Fig. 3. Three-point bending test application for biomechanical analysis.
Statistical Analysis
In this study, statistical analyses were performed with the National Cancer Genome Atlas (NCSS) (Number Cruncher Statistical System) 2007 Statistical Software package. Data were evaluated using descriptive statistical methods such as mean, standard deviation, median, and interquartile range, as well as the distribution of the variables with the Shapiro-Wilk normality test, paired one-way analysis of variance in time comparisons of variables showing a normal distribution, one-way analysis of variance in intergroup comparisons, the Friedman test in time comparisons of variables not showing a normal distribution, and the Kruskal-Wallis test in intergroup comparisons. The results were evaluated at the level of significance (p < 0.05).
RESULTS
Histopathological, radiological, and biomechanical scoring between the groups are given in Table 2. According to Table 2, no statistically significant differences were observed between the day 15, day 30, and day 45 pathology score values of any of the groups (p = 0.571, p = 0.743, and p = 0.878), and no statistically significant differences were observed between the day 15 and day 30 radiology score values of the groups (p = 0.227 and p = 0.055). The radiology score of the control group was significantly greater than that of the other groups (p = 0,005, p = 0,014, and p = 0,027); the radiology score of the phenyramidol + diclofenac group was significantly greater than that of the diclofenac and phenyramidol groups (p = 0.043 and p = 0,048); and no statistically significant difference was observed between the diclofenac and phenyramidol groups (p = 0.784).

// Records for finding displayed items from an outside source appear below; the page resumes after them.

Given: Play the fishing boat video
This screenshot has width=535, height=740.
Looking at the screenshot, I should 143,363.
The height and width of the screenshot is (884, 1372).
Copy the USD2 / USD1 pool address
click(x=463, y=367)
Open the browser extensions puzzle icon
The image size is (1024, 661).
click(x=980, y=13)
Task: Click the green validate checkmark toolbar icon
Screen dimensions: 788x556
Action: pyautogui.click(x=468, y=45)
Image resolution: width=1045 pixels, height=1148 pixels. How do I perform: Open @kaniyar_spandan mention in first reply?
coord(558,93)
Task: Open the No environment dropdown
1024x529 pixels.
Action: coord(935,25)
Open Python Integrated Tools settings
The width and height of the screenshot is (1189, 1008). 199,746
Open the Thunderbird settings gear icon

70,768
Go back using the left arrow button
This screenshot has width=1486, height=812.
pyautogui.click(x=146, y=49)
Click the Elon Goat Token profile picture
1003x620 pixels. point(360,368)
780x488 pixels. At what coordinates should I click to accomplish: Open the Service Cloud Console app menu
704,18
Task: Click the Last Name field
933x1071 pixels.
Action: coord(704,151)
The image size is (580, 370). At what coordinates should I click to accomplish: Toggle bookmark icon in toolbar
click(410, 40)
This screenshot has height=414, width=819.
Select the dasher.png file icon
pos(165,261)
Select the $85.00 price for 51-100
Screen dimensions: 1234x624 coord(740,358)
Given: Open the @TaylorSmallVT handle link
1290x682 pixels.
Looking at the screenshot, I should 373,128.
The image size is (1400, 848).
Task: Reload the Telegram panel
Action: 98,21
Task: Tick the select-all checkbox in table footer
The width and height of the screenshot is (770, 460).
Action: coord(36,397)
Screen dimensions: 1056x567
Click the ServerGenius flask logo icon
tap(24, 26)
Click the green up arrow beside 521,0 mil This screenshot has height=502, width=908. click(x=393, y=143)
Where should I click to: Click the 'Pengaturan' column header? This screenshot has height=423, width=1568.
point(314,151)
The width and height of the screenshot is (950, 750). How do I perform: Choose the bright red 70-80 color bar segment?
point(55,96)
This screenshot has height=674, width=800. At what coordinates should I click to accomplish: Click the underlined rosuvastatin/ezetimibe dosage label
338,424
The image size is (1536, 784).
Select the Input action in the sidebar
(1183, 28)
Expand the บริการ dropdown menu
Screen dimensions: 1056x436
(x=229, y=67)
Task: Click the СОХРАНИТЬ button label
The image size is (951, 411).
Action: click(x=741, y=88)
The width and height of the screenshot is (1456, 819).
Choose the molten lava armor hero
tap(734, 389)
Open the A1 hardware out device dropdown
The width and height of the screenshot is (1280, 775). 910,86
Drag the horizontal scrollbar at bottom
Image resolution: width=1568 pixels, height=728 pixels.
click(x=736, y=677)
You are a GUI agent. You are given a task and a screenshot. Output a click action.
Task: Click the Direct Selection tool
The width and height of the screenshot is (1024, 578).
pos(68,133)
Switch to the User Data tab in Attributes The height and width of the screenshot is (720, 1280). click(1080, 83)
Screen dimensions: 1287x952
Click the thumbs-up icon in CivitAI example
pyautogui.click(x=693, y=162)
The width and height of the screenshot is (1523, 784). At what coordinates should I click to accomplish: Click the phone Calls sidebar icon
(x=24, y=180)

Table 2. Examination of Histopathology, Radiology, and Biomechanics Scores.
| Score | Control group | Diclofenac group | Phenyramidol group | Phenyramidol + diclofenac group | p-value | ||
|---|---|---|---|---|---|---|---|
| Pathology score | |||||||
| 15 Days | Mean ± SD | 7.5 ± 0.84 | 7.67 ± 1.51 | 6.67 ± 2.42 | 8.17 ± 1.17 | 0.571* | |
| Median (IQR) | 7 (7–8.25) | 7 (6.75–9.25) | 7 (5.5–8.25) | 8 (7–9.25) | |||
| 30 Days | Mean ± SD | 8 ± 0.63 | 8.33 ± 0.82 | 8.33 ± 0.52 | 8.33 ± 0.82 | 0.743* | |
| Median (IQR) | 8 (7.75–8.25) | 8.5 (7.75–9) | 8 (7.75–8.75) | 8.5 (7.75–9) | |||
| 45 Days | Mean ± SD | 7.17 ± 3.13 | 8 ± 0.63 | 8.17 ± 0.75 | 7.83 ± 0.75 | 0.878* | |
| Median (IQR) | 8 (6.25–8.5) | 8 (7.75–8.25) | 8 (7–8.5) | 8 (7–8.25) | |||
| p-value‡ | 0.504 | 0.058 | 0.101 | 0.717 | |||
| Radiology score | |||||||
| 15 Days | Mean ± SD | 0.83 ± 0.41 | 0.33 ± 0.52 | 0.67 ± 0.52 | 0.33 ± 0.52 | 0.227* | |
| Median (IQR) | 1 (0.75–1) | 0 (0–1) | 1 (0.5–1) | 0 (0–1) | |||
| 30 Days | Mean ± SD | 2 ± 0.89 | 1.5 ± 0.55 | 0.83 ± 0.41 | 1.33 ± 0.52 | 0.055* | |
| Median (IQR) | 2 (1–3) | 1.5 (1–2) | 1 (0.75–1.25) | 1 (1–2) | |||
| 45 Days | Mean ± SD | 3.83 ± 0.41 | 2.5 ± 0.55 | 2.5 ± 0.84 | 3.17 ± 0.41 | 0.007* | |
| Median (IQR) | 4 (3.75–4) | 2.5 (2–3) | 3 (2–3.25) | 3 (3–3.25) | |||
| p-value‡ | 0.005 | 0.005 | 0.003 | 0.004 | |||
| Biomechanics | |||||||
| 15 Days | Mean ± SD | 44.89 ± 1.4 | 49.7 ± 9.48 | 53.87 ± 10.19 | 25.21 ± 8.11 | 0.001† | |
| 30 Days | Mean ± SD | 55.63 ± 14.03 | 44.38 ± 4.78 | 51.01 ± 8.32 | 44.47 ± 8.25 | 0.145† | |
| 45 Days | Mean ± SD | 55.62 ± 15.19 | 22.65 ± 4.06 | 49.39 ± 19.29 | 46.98 ± 9.14 | 0.002† | |
| p-value§ | 0.186 | 0.001 | 0.873 | 0.002 | |||
SD: standard deviation, IQR: interquartile range.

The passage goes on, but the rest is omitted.